Aquatic animals are exposed to a variety of natural and anthropogenic xenobiotics. Biotransformation of xenobiotics was examined in three aquatic animals: a primitive mollusc (chiton); a shellfish which is an important human food source (oyster); and, a lower vertebrate model for toxicological studies (rainbow trout). Since digestive glands of Cryntochiton stelleri possessed cytochrome P-450 (P-450), various Phase II conjugation and flavin-containing monooxygenase (FMO) activities, primitive marine molluscs have the appropriate enzymes to cope with organic xenobiotics. Studies examining gill and visceral mass microsomes from the oyster (Crassostrea gigas) demonstrated strong evidence for FMO and co-oxidation pathways and possible involvement of P- 450. FMO and one electron co-oxidation pathways appear to catalyze N-oxidation of 2-aminofluorene in microsomes from oyster visceral mass suggesting that, like the chiton, multiple enzymes are involved in xenobiotic biotransformation in the oyster. In rainbow trout, (Oncorhynchus mykiss), the in vitro and in vivo biotransformation of aldicarb was examined to help determine the role of FMO in this species. Since FMO was responsible for the formation of the major metabolite, aldicarb sulfoxide, this enzyme plays a significant role in the biotransformation of nitrogen and sulfur-containing chemicals. FMO enzyme activity was used in conjunction with immunochemical quantitation to observe the tissue distribution, sexual and developmental differences of trout FMO. Immunoquantitation of FMO was directly correlated with enzyme activity.
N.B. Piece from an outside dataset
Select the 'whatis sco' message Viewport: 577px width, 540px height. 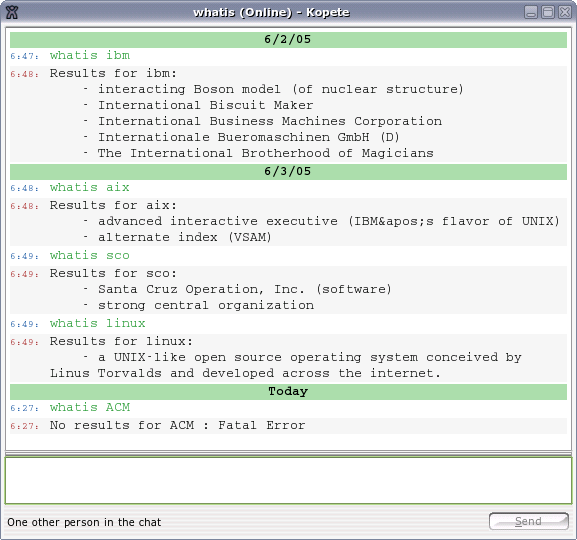click(89, 256)
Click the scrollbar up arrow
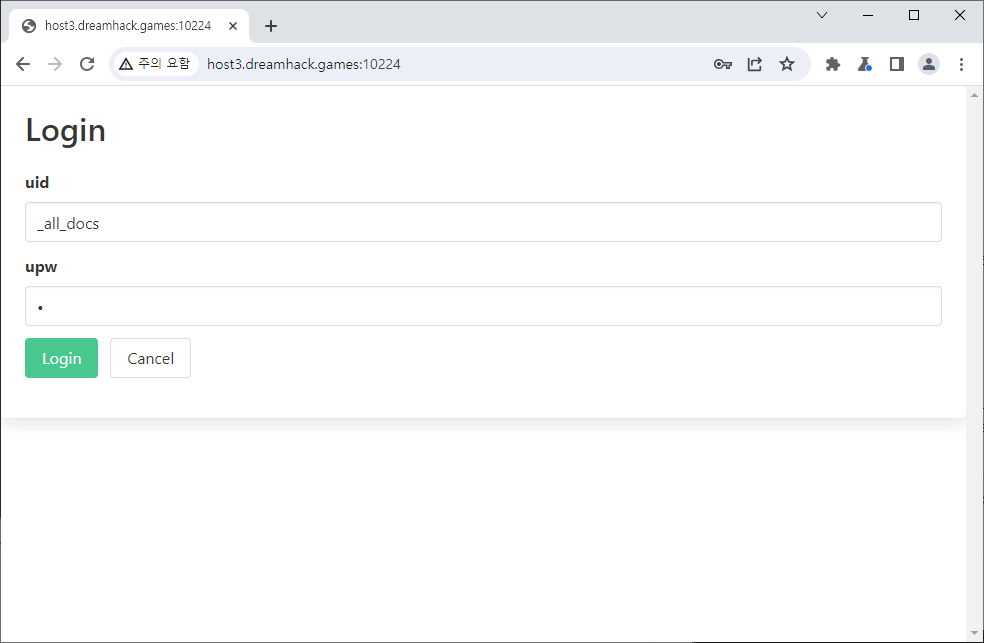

These data showed that trout FMO is structurally and biochemically related the mammalian forms of FMO. Since the trout has been used as an alternative vertebrate model to study mammalian toxicology, the demonstration of FMO in this species will provide a better understanding of the enzymatic basis for the biotransformation of nitrogen and sulfur-containing chemicals.

---